And yet this week's revelation of how U.S. doctors are
force-feeding captives on hunger strike in Bush's concentration
camp at Guantanamo Bay still has the power to shock and sicken
-- not just from the savage act itself, but also for the wider
moral defeat it represents: another open embrace of raw
brutality, another step in America's accelerating plunge into
vicious despotism.
News of the hunger strike has been trickling out from the
ever-incurious U.S. media for months. Indeed, Pentagon warlord
Donald Rumsfeld even joked about prisoners "going on a diet."
But the full scope of the strike -- and the unethical methods
being used to quash it -- only emerged this week in The
Observer, which obtained legal affidavits from the Army doctors
involved in this "torture lite." The strike, which began last
August with a handful of captives, has now spread to 81
prisoners trying to starve themselves to death.

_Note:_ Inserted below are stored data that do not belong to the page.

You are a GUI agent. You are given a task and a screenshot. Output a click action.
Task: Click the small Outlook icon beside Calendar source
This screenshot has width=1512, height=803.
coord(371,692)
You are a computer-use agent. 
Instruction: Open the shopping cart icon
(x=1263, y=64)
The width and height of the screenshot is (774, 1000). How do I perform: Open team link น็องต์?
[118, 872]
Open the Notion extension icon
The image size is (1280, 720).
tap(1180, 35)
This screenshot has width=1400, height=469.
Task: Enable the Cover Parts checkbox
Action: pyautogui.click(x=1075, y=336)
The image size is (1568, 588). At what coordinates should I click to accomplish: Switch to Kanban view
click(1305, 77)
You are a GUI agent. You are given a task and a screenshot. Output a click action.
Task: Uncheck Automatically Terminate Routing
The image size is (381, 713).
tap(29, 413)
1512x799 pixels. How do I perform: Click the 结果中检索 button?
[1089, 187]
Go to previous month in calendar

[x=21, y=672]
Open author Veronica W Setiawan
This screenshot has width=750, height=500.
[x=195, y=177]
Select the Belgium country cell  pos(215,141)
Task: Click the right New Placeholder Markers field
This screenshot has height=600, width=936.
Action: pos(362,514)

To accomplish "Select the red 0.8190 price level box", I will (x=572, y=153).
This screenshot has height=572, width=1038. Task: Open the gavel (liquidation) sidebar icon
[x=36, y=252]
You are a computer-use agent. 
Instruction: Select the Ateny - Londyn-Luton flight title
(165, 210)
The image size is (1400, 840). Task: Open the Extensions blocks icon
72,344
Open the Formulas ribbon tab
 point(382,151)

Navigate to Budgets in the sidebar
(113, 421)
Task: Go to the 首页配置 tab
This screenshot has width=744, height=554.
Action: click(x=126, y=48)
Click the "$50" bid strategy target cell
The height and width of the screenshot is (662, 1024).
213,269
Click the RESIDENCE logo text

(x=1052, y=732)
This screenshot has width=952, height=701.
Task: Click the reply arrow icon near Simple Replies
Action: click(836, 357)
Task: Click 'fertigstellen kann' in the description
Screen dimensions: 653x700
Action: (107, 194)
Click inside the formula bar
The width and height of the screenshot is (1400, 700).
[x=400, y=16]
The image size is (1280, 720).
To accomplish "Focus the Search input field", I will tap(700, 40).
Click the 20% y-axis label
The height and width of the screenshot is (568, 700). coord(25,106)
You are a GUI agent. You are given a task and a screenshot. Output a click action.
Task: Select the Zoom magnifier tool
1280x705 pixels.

Men driven to such desperation make bad PR for their captors --
especially a blustering pipsqueak who likes to pass himself off
as a God-blessed beacon of goodness and freedom. So the strikers
are being strapped down and force-fed by tubes shoved through
their noses and crammed down into their stomachs. This daily
process leaves them bleeding and retching, according to sworn
testimony from the concentration camp's hospital chief, Captain
John Edmondson.
The good doctor defended the practice as humane, noting that his
medicos grease the captives' nostrils with lubricant, and use
only "soft and flexible" 3-millimeter hoses -- an amelioration
of their previous technique: stuffing 4.8-millimeter hard-rubber
tubes down nose and gullet in order to pump gruel into a
prisoner's belly more quickly. Yet despite the Christ-like
tenderness of this treatment, Edmondson is now being sued in
California, his native state, for unprofessional conduct. It
seems that U.S. doctors are legally bound by the 1975 World
Medical Association Tokyo Declaration, which explicitly forbids
force-feeding under any circumstances.
Ah, but what are laws, treaties and oaths in our brave new
world? There are of course no inherent legal protections or
human rights in the Bushist philosophy of power. Like his
brother in blood, Osama bin Laden, Bush recognizes no law beyond
his own will. Anyone he designates an "enemy" -- without any
charges or evidence whatsoever -- becomes sub-human, a piece of
trash. And so it is with the Guantanamo captives. None of them
has been charged with any crime, as The Observer notes; none has
been shown any evidence justifying their imprisonment, or knows
how long they will be held. Many of the hunger strikers have
been chained in this agonizing limbo for more than four years, a
living death guaranteed to induce torment, madness and fatal
despair.
Yet it has been thoroughly documented -- sometimes by the
Pentagon itself -- that numerous "Terror War" prisoners are
innocent men (and children) who have been falsely accused
through incompetent intelligence work, or even sold into
captivity by bounty hunters paid by eager Bushist agents, as The
Washington Post reports. We know too, by the regime's own
admission, that all "high-value" terrorist targets are held in
secret CIA prisons hidden around the globe, not at Guantanamo.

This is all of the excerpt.